How profitable a bank is has an effect on its safety and soundness. A bank can retain its earnings, boosting its capital cushion, or use them to address problematic loans, potentially making the bank more resilient in times of trouble. Losses, on the other hand, lessen a bank's ability to do those things.

RCB Bank scored 22 out of a possible 30 on Bankrate's earnings test, better than the national average of 16.52.

One important way to measure a bank's earnings is return on equity, or net income (essentially profit) divided by the total amount of equity. RCB Bank's most recent annualized quarterly return on equity was 13.45 percent, above the national average of 9.28 percent.

For the twelve months ended June 30, 2017, the bank reported net income of $17.5 million on total equity of $272.1 million. The bank experienced an annualized return on average assets, or ROA, of 1.25 percent, above the 1 percent deemed satisfactory in accordance with industry standards, and above the average for U.S. banks of 1.14 percent.

WHAT IS SAFE & SOUND?

Bankrate.com's Safe & Sound Ratings provide a star rating system to evaluate the current financial status of financial institutions. The information gathered about banks, credit unions and thrifts is updated as set forth in the Terms of Use of Safe & Sound Ratings and Reports. The Safe & Sound Ratings information is grouped by categories of banks, thrifts and credit unions.

Scoring methodology

Bankrate.com evaluates the financial condition of institutions and assigns a one- to five-star rating for each with five stars representing the highest rating. Institutions with satisfactory performance will generally receive a rating of three or more stars.
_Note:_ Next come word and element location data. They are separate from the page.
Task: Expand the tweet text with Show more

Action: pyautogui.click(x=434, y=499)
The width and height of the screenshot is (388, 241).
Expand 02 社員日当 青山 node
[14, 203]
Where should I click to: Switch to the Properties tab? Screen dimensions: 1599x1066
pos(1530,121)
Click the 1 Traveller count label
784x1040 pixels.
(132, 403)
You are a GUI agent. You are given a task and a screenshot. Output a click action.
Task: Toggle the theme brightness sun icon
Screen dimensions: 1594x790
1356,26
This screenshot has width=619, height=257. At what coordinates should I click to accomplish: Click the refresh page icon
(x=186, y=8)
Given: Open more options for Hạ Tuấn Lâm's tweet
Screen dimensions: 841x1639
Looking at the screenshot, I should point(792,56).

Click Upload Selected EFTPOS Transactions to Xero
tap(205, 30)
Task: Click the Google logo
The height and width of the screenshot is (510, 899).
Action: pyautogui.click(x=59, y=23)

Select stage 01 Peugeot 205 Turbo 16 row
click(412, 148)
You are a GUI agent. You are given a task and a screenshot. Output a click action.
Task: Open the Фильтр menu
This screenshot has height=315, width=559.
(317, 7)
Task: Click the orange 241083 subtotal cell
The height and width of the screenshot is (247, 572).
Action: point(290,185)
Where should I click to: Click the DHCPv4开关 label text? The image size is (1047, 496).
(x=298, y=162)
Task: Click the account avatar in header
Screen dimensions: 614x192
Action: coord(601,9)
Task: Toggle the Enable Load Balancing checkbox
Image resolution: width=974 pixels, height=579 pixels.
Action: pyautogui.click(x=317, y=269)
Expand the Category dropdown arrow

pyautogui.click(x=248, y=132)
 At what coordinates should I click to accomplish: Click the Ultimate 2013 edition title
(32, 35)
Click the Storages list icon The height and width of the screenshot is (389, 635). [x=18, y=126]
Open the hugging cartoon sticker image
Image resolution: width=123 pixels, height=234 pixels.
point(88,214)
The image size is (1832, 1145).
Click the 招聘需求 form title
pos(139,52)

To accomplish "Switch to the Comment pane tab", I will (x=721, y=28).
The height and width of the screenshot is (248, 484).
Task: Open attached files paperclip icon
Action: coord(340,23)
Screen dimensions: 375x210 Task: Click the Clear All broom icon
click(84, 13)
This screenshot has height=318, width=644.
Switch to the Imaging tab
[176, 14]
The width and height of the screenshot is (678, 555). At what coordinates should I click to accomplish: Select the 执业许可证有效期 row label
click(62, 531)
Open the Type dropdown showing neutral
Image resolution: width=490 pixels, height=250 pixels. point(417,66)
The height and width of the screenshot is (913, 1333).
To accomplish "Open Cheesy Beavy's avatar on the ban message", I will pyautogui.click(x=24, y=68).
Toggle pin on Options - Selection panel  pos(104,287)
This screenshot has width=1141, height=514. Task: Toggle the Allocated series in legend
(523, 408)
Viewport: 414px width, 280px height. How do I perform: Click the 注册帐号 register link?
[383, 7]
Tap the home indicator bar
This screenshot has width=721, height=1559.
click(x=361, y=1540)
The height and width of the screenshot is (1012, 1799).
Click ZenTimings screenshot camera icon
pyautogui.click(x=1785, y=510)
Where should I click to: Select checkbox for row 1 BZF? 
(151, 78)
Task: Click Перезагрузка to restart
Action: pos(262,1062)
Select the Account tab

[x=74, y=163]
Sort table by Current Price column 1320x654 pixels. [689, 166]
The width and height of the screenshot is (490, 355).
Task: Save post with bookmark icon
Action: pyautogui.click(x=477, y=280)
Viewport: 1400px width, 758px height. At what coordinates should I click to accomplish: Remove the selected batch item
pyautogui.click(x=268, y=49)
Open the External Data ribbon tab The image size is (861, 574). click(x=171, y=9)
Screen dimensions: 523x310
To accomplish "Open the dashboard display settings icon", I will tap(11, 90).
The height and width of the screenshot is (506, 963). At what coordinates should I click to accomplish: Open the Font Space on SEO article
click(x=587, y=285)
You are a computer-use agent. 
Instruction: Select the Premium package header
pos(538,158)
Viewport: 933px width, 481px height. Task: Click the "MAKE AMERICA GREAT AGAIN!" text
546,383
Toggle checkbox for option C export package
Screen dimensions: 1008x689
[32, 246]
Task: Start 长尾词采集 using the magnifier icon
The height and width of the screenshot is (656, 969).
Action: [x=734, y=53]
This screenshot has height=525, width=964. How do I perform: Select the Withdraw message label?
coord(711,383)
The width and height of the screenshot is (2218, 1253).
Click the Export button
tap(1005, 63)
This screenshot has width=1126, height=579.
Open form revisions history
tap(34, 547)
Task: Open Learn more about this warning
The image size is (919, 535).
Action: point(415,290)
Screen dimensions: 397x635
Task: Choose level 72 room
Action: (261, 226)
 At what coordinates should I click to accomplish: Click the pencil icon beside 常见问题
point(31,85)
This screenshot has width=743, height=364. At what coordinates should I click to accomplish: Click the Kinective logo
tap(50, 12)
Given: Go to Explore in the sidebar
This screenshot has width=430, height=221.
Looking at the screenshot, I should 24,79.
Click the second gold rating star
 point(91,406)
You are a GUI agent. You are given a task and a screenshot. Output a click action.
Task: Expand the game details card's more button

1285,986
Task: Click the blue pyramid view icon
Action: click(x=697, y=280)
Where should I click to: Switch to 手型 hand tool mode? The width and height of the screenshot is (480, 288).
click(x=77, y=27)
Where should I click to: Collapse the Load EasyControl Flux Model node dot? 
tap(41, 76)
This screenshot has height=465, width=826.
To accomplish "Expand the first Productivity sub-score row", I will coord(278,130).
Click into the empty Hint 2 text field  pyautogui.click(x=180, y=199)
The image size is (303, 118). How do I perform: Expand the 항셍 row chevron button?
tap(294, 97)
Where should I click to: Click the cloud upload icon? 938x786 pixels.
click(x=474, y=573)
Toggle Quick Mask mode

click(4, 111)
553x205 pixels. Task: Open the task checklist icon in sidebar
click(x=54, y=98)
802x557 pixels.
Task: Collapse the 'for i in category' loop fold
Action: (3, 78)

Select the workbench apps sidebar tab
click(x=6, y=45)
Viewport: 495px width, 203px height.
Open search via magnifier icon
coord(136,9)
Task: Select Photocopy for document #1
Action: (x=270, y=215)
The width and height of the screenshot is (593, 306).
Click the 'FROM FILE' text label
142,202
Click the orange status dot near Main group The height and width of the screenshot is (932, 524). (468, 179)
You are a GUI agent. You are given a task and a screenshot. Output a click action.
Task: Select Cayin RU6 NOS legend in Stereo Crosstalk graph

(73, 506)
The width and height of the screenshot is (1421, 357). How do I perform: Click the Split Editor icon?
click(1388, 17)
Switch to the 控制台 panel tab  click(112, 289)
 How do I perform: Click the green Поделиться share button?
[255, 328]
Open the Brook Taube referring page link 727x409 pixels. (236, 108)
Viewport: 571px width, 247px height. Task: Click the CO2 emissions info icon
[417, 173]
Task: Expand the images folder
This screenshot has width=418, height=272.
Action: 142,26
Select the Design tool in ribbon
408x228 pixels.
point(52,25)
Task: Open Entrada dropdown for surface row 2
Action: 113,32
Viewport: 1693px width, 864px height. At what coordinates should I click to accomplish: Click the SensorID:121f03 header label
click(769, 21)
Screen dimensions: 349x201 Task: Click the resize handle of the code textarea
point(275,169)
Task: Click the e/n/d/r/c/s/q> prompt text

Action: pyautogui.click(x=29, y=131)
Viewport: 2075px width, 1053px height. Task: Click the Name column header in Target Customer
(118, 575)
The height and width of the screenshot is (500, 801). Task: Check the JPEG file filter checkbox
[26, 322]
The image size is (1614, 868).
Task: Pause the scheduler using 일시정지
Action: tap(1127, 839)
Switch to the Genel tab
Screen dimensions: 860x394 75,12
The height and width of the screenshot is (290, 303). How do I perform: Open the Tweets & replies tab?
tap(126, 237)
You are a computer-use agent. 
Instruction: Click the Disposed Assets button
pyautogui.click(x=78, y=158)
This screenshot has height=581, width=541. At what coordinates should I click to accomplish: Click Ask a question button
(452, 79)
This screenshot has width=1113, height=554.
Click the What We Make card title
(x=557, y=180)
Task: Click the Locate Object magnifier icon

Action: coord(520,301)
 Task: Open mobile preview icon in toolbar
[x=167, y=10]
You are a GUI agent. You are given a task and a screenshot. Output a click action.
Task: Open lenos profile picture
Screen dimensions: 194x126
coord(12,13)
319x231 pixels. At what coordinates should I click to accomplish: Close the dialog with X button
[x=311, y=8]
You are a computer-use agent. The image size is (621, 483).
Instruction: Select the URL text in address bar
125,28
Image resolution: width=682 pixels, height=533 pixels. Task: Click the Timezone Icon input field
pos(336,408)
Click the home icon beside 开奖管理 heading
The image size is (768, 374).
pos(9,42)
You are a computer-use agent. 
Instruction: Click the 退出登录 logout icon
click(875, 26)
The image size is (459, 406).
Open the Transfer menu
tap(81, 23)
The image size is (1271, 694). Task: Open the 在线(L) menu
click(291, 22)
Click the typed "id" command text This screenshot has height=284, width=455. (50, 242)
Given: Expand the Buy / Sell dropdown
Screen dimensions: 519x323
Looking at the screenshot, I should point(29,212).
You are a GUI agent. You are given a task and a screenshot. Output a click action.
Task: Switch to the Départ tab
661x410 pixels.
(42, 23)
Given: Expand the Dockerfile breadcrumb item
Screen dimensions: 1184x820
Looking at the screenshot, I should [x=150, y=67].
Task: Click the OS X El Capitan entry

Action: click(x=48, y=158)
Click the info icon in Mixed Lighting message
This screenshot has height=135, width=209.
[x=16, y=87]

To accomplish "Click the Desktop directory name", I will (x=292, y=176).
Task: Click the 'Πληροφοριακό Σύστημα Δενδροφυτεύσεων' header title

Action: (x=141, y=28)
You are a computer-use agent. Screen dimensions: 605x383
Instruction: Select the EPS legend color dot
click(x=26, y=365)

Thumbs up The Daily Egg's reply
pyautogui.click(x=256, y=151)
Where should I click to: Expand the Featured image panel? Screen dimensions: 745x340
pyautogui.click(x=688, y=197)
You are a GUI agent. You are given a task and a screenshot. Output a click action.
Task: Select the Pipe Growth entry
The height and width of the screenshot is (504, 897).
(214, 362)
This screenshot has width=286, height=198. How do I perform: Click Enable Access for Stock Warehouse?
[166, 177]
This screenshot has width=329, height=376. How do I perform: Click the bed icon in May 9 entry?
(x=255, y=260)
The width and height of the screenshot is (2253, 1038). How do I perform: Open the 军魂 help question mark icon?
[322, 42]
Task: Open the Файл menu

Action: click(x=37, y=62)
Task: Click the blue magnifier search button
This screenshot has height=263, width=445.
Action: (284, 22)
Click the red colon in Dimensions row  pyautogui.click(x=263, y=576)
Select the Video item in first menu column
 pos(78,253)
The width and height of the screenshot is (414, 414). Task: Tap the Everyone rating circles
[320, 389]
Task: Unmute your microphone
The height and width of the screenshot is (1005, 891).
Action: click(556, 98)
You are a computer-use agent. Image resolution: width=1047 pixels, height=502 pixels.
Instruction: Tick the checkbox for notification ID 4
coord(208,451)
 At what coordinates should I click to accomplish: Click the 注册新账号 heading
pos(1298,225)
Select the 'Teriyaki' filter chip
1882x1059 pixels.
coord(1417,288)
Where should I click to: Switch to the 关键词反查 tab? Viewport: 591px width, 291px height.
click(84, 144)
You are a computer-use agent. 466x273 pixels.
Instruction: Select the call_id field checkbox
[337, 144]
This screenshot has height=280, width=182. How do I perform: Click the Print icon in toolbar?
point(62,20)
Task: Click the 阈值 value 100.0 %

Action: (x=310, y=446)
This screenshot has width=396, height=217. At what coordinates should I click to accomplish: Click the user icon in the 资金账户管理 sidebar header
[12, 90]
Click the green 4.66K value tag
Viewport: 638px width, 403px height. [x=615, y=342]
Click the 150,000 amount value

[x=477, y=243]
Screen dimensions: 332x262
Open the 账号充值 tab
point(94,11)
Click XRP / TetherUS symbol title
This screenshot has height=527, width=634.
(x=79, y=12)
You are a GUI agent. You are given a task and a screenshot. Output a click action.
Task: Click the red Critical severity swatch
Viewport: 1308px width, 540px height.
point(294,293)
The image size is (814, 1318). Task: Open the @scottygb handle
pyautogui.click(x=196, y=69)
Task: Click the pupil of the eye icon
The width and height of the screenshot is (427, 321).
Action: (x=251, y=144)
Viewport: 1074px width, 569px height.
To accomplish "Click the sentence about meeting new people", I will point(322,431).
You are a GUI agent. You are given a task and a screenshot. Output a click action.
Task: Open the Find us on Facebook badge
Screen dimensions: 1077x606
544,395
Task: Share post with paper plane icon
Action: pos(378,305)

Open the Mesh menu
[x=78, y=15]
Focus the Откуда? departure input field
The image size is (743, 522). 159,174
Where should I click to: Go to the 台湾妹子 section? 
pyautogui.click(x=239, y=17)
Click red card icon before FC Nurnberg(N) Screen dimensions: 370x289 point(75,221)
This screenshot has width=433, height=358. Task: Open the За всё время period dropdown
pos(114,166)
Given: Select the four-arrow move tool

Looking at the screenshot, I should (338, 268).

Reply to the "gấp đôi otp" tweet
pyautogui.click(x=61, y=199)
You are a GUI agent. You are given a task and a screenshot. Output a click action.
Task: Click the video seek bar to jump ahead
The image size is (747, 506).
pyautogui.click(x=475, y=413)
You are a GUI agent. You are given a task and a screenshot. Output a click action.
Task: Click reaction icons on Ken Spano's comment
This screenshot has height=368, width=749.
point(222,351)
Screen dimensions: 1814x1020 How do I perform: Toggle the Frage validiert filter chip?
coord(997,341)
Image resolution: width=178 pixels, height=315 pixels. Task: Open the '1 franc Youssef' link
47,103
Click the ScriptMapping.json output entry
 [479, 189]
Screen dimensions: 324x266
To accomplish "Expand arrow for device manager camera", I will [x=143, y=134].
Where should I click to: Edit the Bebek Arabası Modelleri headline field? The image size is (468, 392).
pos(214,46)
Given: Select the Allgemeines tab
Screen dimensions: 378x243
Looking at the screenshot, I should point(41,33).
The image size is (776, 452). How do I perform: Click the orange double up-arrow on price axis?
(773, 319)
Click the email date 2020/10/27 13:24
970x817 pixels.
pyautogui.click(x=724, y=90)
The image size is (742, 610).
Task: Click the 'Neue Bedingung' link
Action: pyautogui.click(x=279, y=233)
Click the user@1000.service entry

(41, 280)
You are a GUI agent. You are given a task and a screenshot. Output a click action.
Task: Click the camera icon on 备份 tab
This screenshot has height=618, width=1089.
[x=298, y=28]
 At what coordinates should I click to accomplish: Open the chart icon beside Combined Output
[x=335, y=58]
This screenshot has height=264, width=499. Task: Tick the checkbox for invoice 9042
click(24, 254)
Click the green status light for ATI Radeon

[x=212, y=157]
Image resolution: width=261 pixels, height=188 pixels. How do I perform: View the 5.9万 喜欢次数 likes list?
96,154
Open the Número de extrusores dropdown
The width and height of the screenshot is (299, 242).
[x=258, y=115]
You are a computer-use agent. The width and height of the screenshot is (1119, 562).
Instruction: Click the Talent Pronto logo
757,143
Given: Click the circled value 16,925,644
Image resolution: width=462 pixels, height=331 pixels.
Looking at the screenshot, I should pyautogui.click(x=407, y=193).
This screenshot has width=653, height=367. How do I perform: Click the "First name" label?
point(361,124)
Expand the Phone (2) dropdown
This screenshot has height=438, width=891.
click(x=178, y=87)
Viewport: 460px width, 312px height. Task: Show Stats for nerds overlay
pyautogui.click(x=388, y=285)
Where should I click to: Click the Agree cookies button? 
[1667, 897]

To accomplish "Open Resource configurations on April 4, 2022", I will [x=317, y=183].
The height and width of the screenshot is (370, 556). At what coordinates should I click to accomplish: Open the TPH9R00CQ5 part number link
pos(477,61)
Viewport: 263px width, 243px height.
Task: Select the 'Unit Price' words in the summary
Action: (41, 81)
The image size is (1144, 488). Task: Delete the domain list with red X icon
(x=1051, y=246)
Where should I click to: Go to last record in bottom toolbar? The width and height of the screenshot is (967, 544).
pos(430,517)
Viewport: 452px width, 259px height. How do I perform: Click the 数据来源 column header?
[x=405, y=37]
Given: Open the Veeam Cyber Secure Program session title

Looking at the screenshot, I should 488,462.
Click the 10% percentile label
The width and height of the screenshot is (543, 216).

The majority of institutions fall into the three- to four-star range. An institution with an "NR" rating may be too new to rate or may have limited the publicly available information in their regulatory filings. The "NR" is not an indication of financial strength or weakness. The Safe & Sound rating is believed to be reliable, but the information is not guaranteed. In addition, events since the information was collected may have altered the institution's financial condition.